* TEXT FOR ANALYSIS *
━━━━━━━━

Proposal Number: IIS-0241229 Principal Investigator: Thomas Moritz
This international collaborative project proposes to design and test approaches to mark-up and extraction of scientific date from a corpus drawn from the biosystematics literature of entomology (ants) and to develop a set of applications bases on an ontology for this topical area. Ontologies for natural history information are particularly complex because of the diversity of the source material and selected descriptors. The project will build on digital library work underway at the American Museum of Natural History, on biological informatics at Ohio State University and computer science at Universitat Magdeburg in Germany. The project is jointly sponsored by the German Deutsche Forschungsgemeinschaft.

━━━━━━━━

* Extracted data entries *
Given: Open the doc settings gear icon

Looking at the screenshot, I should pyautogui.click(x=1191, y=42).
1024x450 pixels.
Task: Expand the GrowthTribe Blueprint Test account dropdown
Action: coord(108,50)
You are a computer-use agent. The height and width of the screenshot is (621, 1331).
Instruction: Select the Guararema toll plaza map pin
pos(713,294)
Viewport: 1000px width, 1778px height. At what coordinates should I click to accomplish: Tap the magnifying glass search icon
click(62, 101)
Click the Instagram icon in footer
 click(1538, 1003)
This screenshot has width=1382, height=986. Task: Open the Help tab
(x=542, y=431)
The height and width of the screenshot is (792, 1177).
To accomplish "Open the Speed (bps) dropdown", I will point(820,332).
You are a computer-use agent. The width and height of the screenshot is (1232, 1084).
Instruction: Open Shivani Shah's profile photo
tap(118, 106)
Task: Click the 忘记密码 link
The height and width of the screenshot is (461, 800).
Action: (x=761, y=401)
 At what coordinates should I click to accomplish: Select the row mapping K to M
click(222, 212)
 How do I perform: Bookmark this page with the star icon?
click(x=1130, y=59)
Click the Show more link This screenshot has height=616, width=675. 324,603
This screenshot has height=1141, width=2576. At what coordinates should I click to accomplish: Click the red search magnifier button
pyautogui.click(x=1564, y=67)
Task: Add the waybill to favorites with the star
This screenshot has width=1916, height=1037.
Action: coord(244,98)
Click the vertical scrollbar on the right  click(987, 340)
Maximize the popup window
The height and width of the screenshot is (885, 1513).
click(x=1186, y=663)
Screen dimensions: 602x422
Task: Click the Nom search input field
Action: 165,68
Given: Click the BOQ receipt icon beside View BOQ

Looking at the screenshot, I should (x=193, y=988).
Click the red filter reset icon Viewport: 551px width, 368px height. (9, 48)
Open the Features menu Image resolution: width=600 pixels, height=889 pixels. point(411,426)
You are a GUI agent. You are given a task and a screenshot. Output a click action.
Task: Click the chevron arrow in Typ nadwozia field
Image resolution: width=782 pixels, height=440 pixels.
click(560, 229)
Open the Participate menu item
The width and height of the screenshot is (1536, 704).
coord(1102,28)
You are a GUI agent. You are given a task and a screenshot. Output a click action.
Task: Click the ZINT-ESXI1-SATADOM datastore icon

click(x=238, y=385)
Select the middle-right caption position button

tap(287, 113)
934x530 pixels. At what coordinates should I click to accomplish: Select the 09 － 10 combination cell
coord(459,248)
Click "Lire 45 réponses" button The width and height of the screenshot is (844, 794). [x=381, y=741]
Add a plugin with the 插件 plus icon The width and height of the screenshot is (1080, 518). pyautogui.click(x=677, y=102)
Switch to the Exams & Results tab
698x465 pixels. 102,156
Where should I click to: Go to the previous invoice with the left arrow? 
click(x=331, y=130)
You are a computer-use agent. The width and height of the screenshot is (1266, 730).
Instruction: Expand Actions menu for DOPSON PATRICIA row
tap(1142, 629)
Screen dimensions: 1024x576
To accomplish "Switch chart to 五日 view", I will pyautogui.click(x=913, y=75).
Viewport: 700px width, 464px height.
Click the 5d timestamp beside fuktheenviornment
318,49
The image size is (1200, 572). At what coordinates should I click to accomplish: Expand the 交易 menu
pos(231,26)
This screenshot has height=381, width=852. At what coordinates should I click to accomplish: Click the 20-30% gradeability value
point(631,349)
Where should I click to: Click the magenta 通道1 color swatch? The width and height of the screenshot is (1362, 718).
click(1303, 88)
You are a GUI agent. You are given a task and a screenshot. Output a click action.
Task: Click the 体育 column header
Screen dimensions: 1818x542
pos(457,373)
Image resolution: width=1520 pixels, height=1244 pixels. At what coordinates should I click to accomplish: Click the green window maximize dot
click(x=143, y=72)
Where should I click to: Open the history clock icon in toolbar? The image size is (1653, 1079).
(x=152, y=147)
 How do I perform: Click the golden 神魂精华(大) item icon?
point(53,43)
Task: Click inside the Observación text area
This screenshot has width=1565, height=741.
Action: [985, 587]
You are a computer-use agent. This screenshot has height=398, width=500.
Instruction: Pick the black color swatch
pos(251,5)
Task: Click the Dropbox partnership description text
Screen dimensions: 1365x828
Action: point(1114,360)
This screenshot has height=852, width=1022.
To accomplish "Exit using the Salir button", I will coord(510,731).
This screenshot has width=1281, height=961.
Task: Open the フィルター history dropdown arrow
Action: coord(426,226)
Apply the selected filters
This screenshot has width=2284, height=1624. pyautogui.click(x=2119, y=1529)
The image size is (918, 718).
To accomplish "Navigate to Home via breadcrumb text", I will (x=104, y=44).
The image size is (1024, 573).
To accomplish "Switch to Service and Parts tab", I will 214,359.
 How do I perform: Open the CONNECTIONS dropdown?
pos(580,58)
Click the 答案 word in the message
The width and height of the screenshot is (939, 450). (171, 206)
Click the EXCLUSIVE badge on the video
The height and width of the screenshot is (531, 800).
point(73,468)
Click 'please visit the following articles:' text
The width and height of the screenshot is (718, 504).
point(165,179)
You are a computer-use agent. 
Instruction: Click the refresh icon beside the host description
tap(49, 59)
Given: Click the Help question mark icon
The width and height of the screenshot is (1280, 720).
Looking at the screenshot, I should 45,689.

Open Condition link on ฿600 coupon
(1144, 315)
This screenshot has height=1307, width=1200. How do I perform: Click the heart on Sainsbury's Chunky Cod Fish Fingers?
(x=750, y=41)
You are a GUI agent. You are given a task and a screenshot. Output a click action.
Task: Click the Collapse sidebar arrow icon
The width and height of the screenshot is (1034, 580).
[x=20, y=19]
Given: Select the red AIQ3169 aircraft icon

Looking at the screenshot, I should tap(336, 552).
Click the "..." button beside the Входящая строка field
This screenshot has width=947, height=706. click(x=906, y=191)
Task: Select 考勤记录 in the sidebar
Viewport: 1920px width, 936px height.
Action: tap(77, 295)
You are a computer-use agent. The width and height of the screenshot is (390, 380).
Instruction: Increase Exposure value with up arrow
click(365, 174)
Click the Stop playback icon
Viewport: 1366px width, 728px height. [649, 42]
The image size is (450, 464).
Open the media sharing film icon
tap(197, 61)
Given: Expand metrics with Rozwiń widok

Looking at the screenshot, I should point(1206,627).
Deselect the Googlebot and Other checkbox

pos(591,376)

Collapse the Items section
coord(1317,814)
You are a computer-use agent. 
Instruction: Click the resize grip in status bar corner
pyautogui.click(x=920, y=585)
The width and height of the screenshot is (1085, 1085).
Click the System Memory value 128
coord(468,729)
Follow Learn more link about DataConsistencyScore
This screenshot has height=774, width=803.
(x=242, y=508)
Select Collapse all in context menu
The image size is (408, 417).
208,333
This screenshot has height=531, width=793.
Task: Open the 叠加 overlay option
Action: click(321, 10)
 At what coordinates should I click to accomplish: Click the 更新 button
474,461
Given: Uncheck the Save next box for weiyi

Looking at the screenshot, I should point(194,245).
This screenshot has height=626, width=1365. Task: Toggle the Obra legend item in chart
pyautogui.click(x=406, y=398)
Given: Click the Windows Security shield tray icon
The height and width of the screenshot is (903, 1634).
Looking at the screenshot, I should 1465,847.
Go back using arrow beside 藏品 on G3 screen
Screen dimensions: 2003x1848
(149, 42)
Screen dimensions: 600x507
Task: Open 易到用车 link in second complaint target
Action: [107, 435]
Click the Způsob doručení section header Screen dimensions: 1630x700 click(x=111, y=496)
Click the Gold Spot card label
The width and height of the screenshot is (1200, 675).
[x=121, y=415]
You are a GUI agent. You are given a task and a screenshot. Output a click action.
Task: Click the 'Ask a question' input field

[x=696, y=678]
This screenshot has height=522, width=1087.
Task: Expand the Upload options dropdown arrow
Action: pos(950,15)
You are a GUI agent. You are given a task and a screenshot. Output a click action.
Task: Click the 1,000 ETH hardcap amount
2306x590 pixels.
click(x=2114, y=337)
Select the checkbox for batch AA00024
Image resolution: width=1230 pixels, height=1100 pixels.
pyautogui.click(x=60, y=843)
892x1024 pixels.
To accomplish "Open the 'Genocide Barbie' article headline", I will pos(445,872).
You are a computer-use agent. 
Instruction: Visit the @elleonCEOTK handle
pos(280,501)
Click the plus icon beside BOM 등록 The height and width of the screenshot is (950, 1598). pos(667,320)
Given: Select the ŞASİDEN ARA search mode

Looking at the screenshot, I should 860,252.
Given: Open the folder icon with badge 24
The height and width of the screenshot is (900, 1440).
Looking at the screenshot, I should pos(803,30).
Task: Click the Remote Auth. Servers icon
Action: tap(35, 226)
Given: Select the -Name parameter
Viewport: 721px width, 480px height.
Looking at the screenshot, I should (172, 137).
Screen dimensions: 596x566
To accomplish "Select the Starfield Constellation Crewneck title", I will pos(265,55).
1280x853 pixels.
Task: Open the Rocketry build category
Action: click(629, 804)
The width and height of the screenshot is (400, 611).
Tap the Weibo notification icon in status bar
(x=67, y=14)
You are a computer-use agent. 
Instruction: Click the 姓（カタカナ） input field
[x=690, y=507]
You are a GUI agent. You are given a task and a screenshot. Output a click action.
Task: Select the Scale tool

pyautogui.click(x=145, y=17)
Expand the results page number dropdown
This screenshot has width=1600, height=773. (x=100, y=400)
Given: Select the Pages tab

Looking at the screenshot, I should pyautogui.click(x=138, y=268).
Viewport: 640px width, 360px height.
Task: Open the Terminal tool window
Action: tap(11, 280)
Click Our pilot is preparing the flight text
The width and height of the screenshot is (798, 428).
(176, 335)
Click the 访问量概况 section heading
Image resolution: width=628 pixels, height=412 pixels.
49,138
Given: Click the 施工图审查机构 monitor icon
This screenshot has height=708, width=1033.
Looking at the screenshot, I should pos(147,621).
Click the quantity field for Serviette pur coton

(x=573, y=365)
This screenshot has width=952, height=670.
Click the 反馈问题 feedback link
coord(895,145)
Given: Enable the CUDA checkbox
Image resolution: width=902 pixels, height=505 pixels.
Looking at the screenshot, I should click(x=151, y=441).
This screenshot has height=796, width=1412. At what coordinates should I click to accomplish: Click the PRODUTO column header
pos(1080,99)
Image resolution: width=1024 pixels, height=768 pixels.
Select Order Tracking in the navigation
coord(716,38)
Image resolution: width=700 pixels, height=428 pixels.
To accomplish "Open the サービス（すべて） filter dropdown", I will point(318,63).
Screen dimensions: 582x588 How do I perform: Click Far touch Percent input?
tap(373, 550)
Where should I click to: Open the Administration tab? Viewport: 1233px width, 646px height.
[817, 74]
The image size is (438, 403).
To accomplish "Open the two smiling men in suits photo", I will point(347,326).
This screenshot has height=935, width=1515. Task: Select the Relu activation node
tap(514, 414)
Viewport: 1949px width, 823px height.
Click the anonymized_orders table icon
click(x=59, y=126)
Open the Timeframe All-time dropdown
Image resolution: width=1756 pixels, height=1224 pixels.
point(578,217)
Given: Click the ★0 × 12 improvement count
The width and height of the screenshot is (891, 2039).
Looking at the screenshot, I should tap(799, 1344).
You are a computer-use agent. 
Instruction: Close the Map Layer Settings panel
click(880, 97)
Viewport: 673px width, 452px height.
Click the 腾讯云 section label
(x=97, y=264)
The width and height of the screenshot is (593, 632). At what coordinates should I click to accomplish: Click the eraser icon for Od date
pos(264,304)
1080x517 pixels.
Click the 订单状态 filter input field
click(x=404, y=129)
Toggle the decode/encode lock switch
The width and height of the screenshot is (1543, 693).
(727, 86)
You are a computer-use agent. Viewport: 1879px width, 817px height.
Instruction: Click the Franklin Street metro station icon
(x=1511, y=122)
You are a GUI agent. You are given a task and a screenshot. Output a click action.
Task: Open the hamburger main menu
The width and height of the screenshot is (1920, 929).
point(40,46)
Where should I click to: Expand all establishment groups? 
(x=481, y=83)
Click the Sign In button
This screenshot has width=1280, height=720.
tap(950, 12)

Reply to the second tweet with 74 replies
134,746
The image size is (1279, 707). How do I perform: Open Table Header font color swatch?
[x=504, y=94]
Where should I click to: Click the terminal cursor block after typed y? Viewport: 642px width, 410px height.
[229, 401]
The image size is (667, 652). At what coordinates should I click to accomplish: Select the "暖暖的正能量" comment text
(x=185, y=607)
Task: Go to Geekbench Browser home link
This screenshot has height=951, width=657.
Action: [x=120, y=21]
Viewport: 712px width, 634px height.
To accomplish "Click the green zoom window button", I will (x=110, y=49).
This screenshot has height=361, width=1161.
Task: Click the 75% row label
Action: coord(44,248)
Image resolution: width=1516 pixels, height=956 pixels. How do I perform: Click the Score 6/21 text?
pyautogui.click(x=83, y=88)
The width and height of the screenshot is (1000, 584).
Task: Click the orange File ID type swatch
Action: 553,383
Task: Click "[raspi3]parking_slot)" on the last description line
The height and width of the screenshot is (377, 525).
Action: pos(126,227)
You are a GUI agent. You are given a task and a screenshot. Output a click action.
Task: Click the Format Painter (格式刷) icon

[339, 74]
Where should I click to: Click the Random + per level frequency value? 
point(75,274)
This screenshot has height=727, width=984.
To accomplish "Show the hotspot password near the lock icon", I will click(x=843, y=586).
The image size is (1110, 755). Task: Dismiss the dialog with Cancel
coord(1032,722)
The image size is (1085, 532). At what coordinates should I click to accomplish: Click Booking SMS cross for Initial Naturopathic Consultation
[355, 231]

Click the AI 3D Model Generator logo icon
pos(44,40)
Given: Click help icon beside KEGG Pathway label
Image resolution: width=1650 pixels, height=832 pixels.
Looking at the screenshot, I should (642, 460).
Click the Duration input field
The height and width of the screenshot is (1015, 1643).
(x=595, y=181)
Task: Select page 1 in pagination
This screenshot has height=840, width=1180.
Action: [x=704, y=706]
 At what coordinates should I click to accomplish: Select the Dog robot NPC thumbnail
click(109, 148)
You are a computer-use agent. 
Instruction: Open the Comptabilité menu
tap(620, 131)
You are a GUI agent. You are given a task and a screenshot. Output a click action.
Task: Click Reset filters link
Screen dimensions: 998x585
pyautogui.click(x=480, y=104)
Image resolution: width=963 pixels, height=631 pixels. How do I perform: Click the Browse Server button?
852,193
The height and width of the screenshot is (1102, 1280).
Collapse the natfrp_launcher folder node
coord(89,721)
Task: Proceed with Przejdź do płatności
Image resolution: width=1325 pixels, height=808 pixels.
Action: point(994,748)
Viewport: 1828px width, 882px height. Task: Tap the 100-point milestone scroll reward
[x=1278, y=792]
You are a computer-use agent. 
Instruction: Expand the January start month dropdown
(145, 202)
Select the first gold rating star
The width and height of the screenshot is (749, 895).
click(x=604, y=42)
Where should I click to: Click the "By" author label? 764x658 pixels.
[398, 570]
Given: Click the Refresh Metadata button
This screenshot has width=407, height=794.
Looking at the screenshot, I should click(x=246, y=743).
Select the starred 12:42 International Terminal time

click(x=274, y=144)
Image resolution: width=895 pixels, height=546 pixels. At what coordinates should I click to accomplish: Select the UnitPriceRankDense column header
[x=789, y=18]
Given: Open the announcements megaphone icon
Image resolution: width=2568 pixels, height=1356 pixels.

━━━━━━━━

* WHAT IS NEEDED *
In the proposal summary, retype everything from "Proposal Number: IIS-0241229" down to "German Deutsche Forschungsgemeinschaft.".

* OUTPUT OF THE EXERCISE *
Proposal Number: IIS-0241229 Principal Investigator: Thomas Moritz
This international collaborative project proposes to design and test approaches to mark-up and extraction of scientific date from a corpus drawn from the biosystematics literature of entomology (ants) and to develop a set of applications bases on an ontology for this topical area. Ontologies for natural history information are particularly complex because of the diversity of the source material and selected descriptors. The project will build on digital library work underway at the American Museum of Natural History, on biological informatics at Ohio State University and computer science at Universitat Magdeburg in Germany. The project is jointly sponsored by the German Deutsche Forschungsgemeinschaft.